The paper by Tarafdar, Singh and Anekal is an illustration of how ‘ICT innovations in products and processes impact development at the bottom of the pyramid (BoP).’ Drawing perspectives from the IS and marketing literatures, they analyze how and why ICT enabled innovations in products and processes deployed for market development at the BoP enable developmental outcomes through reduction of market separation. Such enquiries enable a better understanding of the dynamics of innovation, even though the concepts are relatively straightforward applications or replications.
These are in themselves useful and important papers because they create the foundation for the next generation of ICT innovation researchers to push the boundaries by exploring subject matters that fall in between the formal markets and the informal non-market innovations. From that perspective this special issue has partly been unable to create the context for fresh interpretation of innovation in emerging economies. However, what it does, is create a deliberate space where ICT innovation is now being discussed as a legitimate frame of reference within the overall field of innovation research especially in emerging economies. In this respect, this special issue has made an important contribution.
ICT innovation today
ICT innovation research needs to start dealing with the complexities of the emerging economies. These complexities arise out of a dualistic nature of innovative activities. For instance, researchers could benefit from looking at how individuals in emerging economies focus on a need-based innovative approach, implying their innovative endeavor is targeted at a specific need and its fulfillment.

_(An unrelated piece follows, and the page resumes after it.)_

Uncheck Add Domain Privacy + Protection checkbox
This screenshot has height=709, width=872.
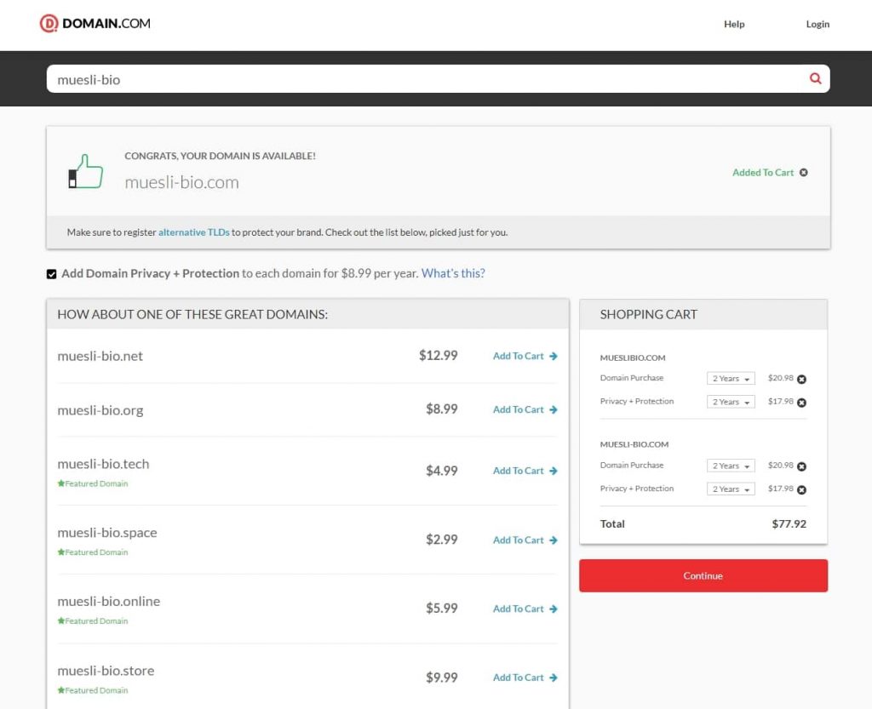pos(52,274)
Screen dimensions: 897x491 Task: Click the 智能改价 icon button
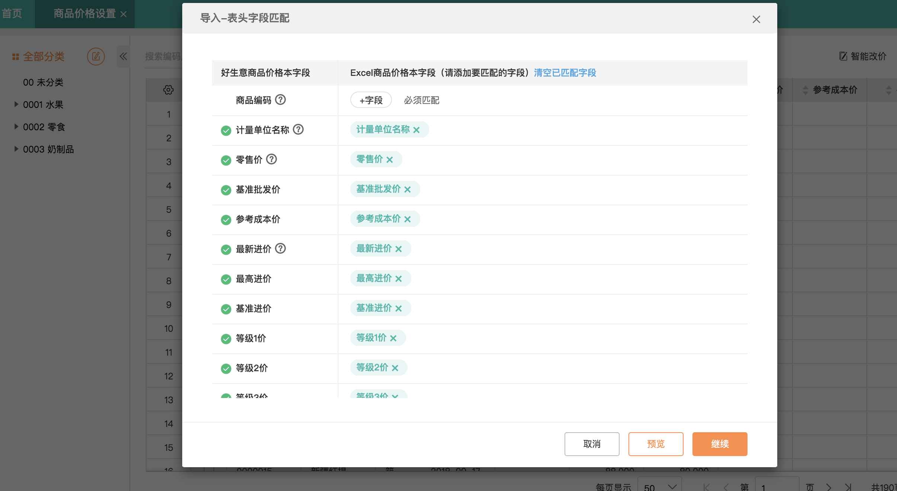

This is innovation, indeed, but the downside of such kinds of innovation is that they do not benefit the larger society, but just that individual who identifies a particular need and creates a solution for it. In many senses such innovative activities are asynchronous, meaning they are innovations in their own right but they are not part of a larger system – no market linkages, no production plans, no process systems, just an independent idea which is innovative. Individuals in emerging economies are busy addressing weaknesses in markets, governance, institutions by creating independent or asynchronous innovations. These innovations at times are picked up by a larger set of people who have the same need. Thus new forms of deliveries, models, service types supported by entrepreneurial activities emerge in that local area. ICT innovation in emerging economies then is a translation of the asynchronous independent innovation into a synchronous system-driven innovation. It is in this transition from need-based independent to multi-channel innovative service delivery that ICT innovation in emerging economies is at its most interesting as a research endeavor. Moreover, it is from this perspective that our selections have made their specific contributions.